Scores of people from the neighborhood, which is composed primarily of African Americans and orthodox Jews, descended on the precinct to meet the boxers and to give blood. The comedic Breland feigned terror at the thought of a needle being inserted in his arm. “A whole pint,” he said. “I don’t think I have a pint to spare.”
Collazo, who grew up and still lives in Williamsburg, had just won the title five days earlier from Jose Antonio Rivera in Worcester, Massachusetts. He was learning firsthand what being a champion is about. “I credit my father and some other people in my community for giving me the discipline to stay off the streets and out of trouble,” he said. “Now that I have a title, it’s only fair that I give something back. I’m glad to be here. It is important to be a champion inside and outside of the ring.”
One donor, Inspector James O’Connell, the commanding officer of the 77 Precinct, gave a pint of blood, and then quickly left the scene to supervise the execution of a search warrant at a nearby drug location.
By the time the blood drives were over, hundreds of donors were added to the national marrow registry. When one considers how much blood might be spilled at Thursday night’s fights, the whole notion of the Fighting Finest’s efforts might appear somewhat ambiguous. Not so, says retired sergeant Pat Russo, who heads the citywide Police Athletic League (PAL) program. So many prospective fighters wanted to take part in this event, he had to turn many of them away.
One fight he didn’t nix was a rematch between retired NYPD police officer John McCann and LAPD SWAT team member George Lopez, another retiree who once represented his native Argentina in the Olympics. Although both are now in their forties—McCann runs a New York limousine service and Lopez runs two Los Angeles restaurants—they are fighting to settle an old score. McCann beat Lopez by decision in a dual police match that occurred 15 years ago.
“They jumped at the opportunity to take part in this event, because they felt so strongly about the cause,” said Russo. “As I’ve always said, the vast majority of guys who get in the ring are extremely non-violent outside of it. They don’t have anything left to prove.”

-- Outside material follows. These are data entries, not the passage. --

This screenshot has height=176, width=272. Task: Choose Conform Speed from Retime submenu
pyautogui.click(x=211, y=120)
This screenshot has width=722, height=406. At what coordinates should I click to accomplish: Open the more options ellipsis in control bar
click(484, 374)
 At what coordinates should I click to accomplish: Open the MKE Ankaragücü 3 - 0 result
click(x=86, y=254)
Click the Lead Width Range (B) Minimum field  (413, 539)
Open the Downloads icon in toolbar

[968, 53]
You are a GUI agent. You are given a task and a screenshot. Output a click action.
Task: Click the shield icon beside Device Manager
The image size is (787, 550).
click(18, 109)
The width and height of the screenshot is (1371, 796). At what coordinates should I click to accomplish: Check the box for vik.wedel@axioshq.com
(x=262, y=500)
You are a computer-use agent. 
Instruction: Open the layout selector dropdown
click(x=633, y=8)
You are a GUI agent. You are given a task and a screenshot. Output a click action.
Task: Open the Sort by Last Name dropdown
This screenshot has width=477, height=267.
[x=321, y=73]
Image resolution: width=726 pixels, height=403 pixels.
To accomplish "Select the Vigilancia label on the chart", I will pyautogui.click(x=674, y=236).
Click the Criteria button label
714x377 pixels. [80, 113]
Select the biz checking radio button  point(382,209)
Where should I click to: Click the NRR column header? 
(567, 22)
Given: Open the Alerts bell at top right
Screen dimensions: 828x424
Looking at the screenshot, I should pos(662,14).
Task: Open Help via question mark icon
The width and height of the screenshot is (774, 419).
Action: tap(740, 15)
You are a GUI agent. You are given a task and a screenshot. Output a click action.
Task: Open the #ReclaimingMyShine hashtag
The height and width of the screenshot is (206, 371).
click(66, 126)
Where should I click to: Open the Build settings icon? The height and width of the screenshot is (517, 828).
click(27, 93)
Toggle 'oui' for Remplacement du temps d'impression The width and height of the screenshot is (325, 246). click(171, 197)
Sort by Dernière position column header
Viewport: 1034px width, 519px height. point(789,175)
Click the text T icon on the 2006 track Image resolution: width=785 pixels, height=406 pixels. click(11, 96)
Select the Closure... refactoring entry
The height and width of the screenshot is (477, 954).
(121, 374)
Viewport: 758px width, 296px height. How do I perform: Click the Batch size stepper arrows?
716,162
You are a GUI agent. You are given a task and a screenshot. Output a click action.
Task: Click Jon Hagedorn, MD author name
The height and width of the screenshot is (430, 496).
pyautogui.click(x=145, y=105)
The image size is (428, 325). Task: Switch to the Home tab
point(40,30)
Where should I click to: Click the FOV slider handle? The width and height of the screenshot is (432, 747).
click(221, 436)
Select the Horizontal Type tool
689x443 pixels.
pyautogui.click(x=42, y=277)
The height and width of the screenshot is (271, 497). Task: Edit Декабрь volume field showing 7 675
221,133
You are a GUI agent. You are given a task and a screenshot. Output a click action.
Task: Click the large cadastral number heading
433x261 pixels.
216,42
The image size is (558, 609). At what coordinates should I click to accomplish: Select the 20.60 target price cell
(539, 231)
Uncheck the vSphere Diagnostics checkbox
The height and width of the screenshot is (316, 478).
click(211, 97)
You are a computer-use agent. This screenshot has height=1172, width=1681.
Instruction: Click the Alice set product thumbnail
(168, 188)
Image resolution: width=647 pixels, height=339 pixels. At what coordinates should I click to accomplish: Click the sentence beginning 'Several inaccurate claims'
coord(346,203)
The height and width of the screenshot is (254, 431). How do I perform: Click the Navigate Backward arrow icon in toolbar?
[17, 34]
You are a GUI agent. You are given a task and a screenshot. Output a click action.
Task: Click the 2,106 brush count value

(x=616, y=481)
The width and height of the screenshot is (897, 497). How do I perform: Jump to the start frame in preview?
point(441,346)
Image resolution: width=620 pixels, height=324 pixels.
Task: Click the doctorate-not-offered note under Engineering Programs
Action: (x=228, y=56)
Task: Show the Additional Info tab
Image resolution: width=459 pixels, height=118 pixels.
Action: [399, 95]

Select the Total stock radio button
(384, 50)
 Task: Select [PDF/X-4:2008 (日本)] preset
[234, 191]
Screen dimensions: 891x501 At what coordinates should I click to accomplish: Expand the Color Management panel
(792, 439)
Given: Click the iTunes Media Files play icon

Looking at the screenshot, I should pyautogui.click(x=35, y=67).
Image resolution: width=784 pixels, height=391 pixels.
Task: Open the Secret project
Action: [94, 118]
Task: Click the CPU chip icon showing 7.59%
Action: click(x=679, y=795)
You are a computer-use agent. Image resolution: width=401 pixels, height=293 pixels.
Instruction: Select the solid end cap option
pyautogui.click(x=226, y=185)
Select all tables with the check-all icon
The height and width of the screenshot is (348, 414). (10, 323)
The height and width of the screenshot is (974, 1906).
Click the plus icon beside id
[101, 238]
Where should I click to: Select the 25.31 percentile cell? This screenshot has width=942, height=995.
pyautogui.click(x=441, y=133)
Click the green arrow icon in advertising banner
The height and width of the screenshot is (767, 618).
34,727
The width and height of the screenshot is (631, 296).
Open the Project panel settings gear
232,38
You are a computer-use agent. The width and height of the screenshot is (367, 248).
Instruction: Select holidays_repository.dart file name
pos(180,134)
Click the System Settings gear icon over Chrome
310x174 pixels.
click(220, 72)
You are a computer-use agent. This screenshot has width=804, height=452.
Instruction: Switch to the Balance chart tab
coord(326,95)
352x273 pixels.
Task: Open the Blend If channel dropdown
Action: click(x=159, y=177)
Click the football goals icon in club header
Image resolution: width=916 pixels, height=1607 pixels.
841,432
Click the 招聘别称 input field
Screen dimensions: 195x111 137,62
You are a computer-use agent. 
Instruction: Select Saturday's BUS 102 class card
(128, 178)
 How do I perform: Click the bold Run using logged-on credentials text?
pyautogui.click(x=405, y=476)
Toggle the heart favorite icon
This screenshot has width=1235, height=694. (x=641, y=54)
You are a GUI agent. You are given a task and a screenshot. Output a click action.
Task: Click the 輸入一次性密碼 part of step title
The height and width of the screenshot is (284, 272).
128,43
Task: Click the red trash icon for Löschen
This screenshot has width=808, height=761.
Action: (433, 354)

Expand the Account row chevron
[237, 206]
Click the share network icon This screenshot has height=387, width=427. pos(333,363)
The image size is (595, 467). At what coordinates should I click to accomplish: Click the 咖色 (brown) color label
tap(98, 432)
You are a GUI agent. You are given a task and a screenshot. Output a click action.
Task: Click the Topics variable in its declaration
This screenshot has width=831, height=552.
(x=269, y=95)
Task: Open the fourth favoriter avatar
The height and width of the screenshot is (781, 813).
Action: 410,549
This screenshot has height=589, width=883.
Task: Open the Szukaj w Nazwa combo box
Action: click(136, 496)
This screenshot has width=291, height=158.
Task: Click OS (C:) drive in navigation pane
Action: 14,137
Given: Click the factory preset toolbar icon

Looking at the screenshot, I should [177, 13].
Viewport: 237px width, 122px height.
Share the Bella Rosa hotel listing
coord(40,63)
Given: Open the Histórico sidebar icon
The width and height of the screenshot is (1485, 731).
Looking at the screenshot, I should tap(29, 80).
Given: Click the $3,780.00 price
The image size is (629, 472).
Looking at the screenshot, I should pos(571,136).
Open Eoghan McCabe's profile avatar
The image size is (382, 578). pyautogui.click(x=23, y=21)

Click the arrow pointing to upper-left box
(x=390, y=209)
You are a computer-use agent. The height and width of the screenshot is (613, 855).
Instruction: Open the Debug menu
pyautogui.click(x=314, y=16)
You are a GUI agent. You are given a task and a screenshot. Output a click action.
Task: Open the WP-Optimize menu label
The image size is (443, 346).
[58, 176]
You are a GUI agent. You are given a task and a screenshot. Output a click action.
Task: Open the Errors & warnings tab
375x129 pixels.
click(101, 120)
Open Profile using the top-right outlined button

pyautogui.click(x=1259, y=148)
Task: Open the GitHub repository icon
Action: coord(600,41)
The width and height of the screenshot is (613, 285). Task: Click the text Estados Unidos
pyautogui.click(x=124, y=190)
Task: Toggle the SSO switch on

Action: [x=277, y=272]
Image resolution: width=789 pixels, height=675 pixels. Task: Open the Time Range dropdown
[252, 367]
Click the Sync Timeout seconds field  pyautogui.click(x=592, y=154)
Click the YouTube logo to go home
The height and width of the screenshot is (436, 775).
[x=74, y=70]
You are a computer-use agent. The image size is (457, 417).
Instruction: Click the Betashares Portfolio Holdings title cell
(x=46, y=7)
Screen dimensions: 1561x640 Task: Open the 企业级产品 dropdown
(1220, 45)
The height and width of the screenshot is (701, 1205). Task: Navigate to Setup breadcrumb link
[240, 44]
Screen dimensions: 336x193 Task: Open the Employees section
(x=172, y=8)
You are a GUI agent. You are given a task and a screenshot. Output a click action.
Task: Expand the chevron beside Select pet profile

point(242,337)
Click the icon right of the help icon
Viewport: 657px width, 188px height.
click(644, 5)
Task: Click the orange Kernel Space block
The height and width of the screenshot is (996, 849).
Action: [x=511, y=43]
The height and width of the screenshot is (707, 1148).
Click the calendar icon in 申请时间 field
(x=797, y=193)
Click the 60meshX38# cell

Russo says he began boxing after graduating from the Police Academy, so he would know how to handle himself in dangerous, non-lethal situations. Nothing, he says, breaks down the barrier between street cops and street kids like the PAL. It worked for him much like it worked for Breland, Collazo, Stark, and thousands of other youngsters over the years.
“The efforts of Dave Siev and Pat Russo have created a legacy that will last a very long time,” said Ed Mullins, the president of the 10,000 member Sergeants Benevolent Association, the nation’s third largest police union and a sponsor of the Fighting Finest. “They have helped more kids find themselves, not just through boxing but through their personal interest and guidance. There are no words to describe what fine cops and what fine human beings they are.”